Carll Cneut (born 8 January 1969) is a Flemish illustrator. He has illustrated many books by Dutch and Flemish authors and he has received numerous awards for his work.

Early life 

Cneut studied graphic design at the Sint-Lucas School in Ghent, Belgium.

Career 

Cneut made his debut with his illustrations in the poetry collection Varkentjes van marsepein written by Geert De Kockere.

He won the Boekenpauw award twice: in 2000 for illustrating the book Willy written by Geert De Kockere and in 2004 for illustrating the book Mijnheer Ferdinand written by Agnes Guldemont.

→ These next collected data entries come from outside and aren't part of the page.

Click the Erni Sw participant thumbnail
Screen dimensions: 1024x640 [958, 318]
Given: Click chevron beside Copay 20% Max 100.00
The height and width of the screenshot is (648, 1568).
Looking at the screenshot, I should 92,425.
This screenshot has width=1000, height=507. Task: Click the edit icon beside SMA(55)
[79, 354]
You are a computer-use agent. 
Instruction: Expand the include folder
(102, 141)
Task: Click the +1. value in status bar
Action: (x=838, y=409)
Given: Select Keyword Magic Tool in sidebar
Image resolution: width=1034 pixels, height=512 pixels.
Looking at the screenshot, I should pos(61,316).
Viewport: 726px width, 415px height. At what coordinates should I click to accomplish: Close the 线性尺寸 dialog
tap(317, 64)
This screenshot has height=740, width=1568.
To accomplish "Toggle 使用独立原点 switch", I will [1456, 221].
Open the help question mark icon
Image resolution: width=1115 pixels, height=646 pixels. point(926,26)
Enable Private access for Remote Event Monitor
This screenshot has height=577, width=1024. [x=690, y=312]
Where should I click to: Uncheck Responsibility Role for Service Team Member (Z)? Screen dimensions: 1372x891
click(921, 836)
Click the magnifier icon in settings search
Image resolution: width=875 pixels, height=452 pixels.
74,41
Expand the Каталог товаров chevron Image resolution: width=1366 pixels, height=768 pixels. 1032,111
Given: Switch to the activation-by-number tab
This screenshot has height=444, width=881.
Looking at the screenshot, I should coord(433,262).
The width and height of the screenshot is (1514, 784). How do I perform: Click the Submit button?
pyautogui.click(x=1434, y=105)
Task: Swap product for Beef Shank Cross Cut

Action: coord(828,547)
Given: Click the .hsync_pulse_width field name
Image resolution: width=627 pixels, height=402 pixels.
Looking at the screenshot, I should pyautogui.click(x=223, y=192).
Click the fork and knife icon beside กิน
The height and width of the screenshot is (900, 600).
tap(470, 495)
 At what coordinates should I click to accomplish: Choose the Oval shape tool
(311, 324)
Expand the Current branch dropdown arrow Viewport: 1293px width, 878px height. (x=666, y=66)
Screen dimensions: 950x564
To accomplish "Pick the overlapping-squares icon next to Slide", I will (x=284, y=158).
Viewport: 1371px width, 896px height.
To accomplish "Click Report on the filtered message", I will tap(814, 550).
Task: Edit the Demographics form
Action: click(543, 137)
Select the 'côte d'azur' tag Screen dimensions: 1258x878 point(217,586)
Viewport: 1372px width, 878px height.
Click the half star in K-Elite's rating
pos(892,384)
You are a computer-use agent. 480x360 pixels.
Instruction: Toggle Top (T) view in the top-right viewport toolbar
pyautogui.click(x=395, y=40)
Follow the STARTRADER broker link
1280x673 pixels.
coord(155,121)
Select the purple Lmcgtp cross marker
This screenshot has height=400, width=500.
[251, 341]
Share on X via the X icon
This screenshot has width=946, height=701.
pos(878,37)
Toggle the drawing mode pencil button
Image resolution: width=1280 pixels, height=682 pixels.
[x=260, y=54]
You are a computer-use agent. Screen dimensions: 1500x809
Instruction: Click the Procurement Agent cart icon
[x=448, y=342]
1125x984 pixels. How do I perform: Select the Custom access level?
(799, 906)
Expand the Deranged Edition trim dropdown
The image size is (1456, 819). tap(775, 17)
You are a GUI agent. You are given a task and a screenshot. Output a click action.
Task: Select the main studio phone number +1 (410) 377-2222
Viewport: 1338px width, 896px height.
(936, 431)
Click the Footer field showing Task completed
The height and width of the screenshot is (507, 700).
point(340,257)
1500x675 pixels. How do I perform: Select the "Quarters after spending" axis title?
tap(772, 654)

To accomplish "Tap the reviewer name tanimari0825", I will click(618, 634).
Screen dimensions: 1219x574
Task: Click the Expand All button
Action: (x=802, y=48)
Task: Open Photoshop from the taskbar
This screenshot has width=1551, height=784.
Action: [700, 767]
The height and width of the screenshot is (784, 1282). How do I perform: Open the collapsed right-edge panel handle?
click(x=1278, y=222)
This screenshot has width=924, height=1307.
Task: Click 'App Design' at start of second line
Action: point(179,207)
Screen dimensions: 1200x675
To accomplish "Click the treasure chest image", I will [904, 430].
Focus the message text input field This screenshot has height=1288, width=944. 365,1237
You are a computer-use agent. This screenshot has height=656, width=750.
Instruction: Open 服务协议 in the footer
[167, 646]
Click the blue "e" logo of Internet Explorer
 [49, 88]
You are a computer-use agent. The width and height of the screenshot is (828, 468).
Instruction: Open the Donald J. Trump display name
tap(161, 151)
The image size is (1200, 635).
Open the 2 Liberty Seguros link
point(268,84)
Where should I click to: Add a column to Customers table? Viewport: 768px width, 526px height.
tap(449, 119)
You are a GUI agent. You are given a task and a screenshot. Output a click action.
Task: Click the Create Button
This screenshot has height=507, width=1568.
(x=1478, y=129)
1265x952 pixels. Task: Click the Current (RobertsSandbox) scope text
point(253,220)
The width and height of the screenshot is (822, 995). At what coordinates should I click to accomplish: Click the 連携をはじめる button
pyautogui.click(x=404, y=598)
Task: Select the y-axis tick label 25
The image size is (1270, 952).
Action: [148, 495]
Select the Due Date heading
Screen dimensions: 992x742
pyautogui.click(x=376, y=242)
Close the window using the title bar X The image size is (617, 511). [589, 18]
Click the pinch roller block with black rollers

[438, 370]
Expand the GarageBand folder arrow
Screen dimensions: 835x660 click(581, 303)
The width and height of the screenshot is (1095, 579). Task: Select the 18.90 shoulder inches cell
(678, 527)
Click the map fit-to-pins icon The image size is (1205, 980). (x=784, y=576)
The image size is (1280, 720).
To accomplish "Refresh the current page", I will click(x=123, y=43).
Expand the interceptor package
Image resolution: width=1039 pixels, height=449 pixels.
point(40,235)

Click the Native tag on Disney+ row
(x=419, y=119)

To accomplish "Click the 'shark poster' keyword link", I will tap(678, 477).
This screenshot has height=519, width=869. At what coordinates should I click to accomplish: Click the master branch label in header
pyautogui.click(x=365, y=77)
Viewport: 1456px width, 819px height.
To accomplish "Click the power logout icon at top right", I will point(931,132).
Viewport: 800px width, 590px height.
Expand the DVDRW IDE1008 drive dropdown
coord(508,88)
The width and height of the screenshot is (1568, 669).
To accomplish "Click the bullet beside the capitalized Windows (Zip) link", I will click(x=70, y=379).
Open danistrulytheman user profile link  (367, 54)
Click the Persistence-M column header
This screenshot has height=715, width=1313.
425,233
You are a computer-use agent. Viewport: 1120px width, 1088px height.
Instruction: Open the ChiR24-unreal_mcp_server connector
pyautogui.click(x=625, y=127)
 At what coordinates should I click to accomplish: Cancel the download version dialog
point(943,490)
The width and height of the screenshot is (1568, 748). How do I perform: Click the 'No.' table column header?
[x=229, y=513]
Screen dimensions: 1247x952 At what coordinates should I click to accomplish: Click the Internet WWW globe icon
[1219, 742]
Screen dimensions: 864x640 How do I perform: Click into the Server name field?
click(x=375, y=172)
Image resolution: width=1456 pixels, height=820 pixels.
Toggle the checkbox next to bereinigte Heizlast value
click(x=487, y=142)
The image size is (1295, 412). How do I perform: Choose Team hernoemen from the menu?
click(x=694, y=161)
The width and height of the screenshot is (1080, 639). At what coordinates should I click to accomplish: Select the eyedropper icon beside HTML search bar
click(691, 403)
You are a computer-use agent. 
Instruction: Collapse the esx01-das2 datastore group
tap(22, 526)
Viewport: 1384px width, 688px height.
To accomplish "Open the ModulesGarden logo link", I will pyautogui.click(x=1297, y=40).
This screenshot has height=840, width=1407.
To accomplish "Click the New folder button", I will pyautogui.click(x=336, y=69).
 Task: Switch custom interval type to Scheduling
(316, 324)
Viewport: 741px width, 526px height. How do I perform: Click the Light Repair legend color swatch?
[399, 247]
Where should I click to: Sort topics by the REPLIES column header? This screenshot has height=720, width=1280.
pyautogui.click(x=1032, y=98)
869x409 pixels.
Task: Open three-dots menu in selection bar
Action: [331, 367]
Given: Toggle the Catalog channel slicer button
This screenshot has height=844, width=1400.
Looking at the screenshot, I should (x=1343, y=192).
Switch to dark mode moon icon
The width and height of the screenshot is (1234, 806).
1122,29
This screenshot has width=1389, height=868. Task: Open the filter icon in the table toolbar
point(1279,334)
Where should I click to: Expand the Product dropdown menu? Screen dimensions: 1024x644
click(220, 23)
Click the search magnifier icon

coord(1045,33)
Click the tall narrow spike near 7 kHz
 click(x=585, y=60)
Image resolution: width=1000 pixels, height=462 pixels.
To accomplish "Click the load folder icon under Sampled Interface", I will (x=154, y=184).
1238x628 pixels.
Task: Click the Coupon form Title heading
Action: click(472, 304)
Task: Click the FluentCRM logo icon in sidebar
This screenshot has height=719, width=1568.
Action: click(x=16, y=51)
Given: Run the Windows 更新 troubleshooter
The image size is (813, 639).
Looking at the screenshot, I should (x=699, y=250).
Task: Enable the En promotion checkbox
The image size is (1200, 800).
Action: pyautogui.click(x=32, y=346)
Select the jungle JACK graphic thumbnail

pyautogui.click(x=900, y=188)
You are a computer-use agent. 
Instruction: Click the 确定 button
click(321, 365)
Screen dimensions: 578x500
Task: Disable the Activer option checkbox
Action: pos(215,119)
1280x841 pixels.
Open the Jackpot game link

In 2002, he published the book Het ongelooflijke liefdesverhaal van Heer Morf which he wrote as well as illustrated. In 2003, he won the Eselsohr award, the Zilveren Penseel and the Prix d'Illustration Jeunesse for this book. At the Biennial of Illustration Bratislava he won a Golden Plaque in 2003 for the illustrations this book as well as the illustrations in the book Mijnheer Ferdinand, written by Agnes Guldemont. He also won this award in 2005 for the book Dulle Griet.

In 2009, he won the Woutertje Pieterse Prijs together with Peter Verhelst for the book Het geheim van de keel van de nachtegaal, an adaptation of The Nightingale by Hans Christian Andersen. He also received the Boekenpluim award for this book. Verhelst won the Gouden Griffel award for this book as well as a Boekenwelp.

In 2015, he won the Boekenpluim award for illustrating the book De gouden kooi written by Anna Castagnoli.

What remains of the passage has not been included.